Friday


29
May 26

Kruger National Park safari, day one

We left our lovely little hotel in the financial district of Johannesburg to go to an airport hotel. At the airport hotel we were to be met by our next guide. At that hotel the cement floor in the lobby was done up as a series of airport runways. The runway numbers made no sense. I had enough time to notice this and pull out a compass and check them all and make a mental note of it, which is to say we got up too early. But soon enough our new guide, Simon, arrived. Tall, Afrikaner. Green field hat, shirt, green shorts, no shoes. He picked us, and one other guy up there. We stopped at two more places and picked up three more people. The seven of us are going on a five-day safari in Kruger National Park. So the next five days this becomes a photo blog.

On our first day we saw:

Elephants
Impala
Gabar Goshawk (not pictured)
Zebras
Wildebeest
African lap wing (not pictured)
White spoonbills (not pictured)
White egrets (not pictured)
Hippos
Lions
White faced vulture
Giraffes
Baboon (not pictured)
Hyena (not pictured)

These are all worth a scroll. It was, as you will see, a great day.


22
May 26

The video, at the end, is the only impressive thing here

Things that will impress no one: Today I got both of my inboxes down to 30 or less emails. Also, I reorganized some of the subfolders. You can take pleasures in the simplest, dumbest, weirdest, least useful, and effective things if you don’t try too hard. In a related story, I have a document on my computer where I keep several small bits of code that get used a lot on the blog. It had become a sprawling thing. Four pages, some of it outdated. But, today, I shaped that up. Now it is two pages. And it is organized by section! This will come in handy since — when I know I want to go C&P a bit of code — I just use Command-F anyway. But it made me happy and looks neater because, again, if you don’t try too hard.

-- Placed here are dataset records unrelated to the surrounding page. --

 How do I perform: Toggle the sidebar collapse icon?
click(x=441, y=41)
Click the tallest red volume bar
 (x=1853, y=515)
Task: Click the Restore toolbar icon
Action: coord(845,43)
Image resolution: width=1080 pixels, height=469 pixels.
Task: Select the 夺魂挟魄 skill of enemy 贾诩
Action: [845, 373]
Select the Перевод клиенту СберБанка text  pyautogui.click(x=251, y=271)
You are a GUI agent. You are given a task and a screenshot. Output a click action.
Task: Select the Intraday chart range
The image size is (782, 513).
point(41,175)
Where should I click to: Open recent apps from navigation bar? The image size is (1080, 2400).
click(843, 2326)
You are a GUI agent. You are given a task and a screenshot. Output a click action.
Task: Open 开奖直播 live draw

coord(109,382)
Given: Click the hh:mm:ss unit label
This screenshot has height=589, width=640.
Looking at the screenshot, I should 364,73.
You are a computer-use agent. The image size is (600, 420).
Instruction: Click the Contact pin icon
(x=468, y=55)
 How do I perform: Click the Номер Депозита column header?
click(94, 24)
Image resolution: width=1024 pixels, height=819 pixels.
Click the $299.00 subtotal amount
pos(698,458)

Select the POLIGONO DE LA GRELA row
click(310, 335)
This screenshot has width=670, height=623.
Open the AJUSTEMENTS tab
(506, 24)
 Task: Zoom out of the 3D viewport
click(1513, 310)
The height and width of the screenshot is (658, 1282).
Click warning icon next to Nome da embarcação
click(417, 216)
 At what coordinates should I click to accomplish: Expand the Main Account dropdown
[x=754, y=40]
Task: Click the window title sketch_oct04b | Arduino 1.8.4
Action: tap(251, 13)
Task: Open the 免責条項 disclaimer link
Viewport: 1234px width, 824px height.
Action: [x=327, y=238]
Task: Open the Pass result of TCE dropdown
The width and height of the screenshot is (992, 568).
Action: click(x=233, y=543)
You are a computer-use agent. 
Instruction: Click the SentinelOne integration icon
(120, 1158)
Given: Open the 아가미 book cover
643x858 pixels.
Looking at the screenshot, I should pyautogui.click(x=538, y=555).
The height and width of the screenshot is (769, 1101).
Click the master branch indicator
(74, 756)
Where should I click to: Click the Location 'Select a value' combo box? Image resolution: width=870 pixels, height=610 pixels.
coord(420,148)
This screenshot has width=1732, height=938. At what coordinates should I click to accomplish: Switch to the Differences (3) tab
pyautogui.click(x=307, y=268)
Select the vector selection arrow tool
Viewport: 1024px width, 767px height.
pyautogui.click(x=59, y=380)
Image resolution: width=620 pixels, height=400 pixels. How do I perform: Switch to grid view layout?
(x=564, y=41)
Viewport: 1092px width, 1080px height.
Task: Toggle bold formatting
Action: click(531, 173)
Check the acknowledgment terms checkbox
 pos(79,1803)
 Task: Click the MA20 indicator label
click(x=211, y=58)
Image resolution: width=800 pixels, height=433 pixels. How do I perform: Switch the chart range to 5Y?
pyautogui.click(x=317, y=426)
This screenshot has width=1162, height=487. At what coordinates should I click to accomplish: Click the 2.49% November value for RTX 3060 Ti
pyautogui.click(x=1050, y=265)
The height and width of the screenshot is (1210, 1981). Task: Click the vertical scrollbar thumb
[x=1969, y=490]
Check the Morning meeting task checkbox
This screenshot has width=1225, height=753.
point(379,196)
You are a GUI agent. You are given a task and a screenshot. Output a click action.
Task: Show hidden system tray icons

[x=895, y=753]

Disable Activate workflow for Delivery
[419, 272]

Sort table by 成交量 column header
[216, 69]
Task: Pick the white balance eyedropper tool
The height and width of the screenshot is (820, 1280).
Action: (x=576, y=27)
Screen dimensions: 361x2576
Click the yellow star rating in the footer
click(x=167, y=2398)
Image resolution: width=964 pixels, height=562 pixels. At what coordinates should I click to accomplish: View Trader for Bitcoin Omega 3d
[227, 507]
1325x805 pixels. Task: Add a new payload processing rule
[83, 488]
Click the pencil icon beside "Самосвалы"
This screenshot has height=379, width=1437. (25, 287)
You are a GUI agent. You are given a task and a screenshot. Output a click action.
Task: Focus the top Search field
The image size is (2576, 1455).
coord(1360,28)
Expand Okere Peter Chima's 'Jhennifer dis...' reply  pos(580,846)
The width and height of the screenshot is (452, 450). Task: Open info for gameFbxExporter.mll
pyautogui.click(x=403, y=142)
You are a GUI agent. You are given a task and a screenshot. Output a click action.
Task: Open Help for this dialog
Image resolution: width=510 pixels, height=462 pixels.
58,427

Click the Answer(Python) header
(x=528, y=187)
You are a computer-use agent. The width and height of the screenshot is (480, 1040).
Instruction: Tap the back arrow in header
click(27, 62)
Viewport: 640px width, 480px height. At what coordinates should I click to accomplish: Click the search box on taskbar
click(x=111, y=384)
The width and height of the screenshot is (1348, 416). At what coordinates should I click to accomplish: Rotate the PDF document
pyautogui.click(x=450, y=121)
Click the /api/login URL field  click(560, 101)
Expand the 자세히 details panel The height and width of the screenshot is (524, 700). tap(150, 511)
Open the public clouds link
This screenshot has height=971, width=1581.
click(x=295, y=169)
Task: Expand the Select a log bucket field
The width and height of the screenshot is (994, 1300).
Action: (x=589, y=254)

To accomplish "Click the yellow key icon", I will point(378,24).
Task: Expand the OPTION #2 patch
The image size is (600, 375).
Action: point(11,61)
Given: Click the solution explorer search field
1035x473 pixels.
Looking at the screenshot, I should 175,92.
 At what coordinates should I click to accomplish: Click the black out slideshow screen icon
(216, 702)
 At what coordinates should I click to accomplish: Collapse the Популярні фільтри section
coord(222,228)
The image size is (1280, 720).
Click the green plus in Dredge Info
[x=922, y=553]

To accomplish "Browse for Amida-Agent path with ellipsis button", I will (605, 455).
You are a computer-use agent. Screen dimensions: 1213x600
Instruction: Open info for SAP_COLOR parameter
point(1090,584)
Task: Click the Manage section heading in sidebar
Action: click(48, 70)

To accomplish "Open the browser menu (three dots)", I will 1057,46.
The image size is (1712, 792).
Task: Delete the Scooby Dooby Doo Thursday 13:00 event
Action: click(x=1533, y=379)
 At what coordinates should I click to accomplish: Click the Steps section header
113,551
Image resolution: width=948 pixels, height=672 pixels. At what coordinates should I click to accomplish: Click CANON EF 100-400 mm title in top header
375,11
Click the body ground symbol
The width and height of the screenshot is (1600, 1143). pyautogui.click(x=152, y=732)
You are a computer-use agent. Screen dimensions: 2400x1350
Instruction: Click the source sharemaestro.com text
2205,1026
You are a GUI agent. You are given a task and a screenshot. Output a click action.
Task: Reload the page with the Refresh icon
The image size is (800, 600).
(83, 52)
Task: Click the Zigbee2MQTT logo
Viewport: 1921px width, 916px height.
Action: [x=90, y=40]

This is what it looks like outside. This is the best it has looked since Wednesday evening. Sometimes it has been almost-drizzling. At some point, after hours of that, you just want to fling open a door and yell, “C’mon and rain already!”

We need the rain. And I won’t begrudge having the rain. But if you’re going to look like this, make with the rain.

It’ll be like this through the weekend. Through Memorial Day, according to the latest forecast. Maybe the clouds will move off or burn off by Tuesday.

Something else that will impress no one: I went shopping today. There’s a Kohl’s 20 minutes away and it is a straight shot and, honestly, I thought it was farther away than that until I really studied the map. So, I went there. I discovered it is right next to a Home Depot. These are good things to know. We’ll never know why it takes me so long to learn these things.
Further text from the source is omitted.